■ **What is needed**
Please count the lines in the data below that contain the word "dropdown" and give only that number.

■ **Entries provided**
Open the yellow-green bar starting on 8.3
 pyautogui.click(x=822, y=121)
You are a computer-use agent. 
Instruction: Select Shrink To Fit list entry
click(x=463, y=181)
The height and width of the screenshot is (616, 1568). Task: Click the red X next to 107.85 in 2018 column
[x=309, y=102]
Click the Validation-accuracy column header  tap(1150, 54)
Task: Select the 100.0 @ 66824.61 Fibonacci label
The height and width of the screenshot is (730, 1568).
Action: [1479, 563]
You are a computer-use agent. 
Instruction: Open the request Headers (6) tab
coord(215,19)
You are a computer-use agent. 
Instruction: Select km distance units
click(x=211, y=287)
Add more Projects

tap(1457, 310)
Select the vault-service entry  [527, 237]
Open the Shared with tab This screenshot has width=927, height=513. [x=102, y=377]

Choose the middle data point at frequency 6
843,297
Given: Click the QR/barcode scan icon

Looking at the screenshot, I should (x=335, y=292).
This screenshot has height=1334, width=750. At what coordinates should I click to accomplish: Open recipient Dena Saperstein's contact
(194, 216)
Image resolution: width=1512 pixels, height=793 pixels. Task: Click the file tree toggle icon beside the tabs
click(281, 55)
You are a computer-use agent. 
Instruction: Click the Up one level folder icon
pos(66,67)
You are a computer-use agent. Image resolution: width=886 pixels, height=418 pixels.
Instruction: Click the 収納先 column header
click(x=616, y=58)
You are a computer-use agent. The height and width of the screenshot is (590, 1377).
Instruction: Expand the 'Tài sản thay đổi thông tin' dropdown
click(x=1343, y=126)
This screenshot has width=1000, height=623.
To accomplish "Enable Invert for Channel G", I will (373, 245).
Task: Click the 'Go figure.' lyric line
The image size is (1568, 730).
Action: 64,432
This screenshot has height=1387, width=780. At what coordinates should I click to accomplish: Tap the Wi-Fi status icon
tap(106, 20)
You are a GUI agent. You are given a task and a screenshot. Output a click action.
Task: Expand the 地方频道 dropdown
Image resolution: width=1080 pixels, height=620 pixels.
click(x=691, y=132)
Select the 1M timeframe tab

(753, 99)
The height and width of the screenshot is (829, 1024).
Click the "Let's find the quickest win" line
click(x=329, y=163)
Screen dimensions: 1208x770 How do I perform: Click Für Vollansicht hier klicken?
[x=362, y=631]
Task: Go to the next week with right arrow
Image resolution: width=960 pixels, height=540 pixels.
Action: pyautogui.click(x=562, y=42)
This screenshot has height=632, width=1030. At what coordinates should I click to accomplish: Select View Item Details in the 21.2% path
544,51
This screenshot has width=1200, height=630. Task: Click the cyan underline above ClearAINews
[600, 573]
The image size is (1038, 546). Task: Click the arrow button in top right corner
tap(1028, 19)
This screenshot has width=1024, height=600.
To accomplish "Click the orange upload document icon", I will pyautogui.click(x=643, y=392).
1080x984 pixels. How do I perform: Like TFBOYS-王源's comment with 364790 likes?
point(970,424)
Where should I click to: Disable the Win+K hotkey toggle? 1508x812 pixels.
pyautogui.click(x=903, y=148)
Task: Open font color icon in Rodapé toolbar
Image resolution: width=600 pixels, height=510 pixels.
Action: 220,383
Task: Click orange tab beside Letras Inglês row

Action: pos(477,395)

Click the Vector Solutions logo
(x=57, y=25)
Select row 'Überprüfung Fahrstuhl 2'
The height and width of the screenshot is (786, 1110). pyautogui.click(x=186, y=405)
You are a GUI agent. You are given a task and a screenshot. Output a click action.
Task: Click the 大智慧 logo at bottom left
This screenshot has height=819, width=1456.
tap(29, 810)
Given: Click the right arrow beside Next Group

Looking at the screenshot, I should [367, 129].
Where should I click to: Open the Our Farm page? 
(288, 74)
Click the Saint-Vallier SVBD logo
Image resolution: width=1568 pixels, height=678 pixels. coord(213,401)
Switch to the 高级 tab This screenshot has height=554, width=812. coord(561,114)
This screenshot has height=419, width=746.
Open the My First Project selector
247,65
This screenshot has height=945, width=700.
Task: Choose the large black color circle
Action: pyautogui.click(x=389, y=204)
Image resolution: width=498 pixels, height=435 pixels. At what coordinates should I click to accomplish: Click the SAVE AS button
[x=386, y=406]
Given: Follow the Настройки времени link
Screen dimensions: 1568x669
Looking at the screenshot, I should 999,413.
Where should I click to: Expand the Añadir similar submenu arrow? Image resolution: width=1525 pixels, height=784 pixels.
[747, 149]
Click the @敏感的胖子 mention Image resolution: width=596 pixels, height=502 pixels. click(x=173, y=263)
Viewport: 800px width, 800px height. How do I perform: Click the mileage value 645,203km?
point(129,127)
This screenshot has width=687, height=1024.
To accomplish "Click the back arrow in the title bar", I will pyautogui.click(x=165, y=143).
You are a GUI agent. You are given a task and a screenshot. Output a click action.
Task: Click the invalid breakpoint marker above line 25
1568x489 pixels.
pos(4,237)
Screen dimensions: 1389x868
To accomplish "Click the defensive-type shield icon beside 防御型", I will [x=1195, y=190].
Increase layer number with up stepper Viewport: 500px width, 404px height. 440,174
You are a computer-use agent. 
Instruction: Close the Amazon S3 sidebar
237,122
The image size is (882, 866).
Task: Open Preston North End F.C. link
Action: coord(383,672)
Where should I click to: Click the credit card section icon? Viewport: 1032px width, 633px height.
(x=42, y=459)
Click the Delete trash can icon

■ **Final answer**
2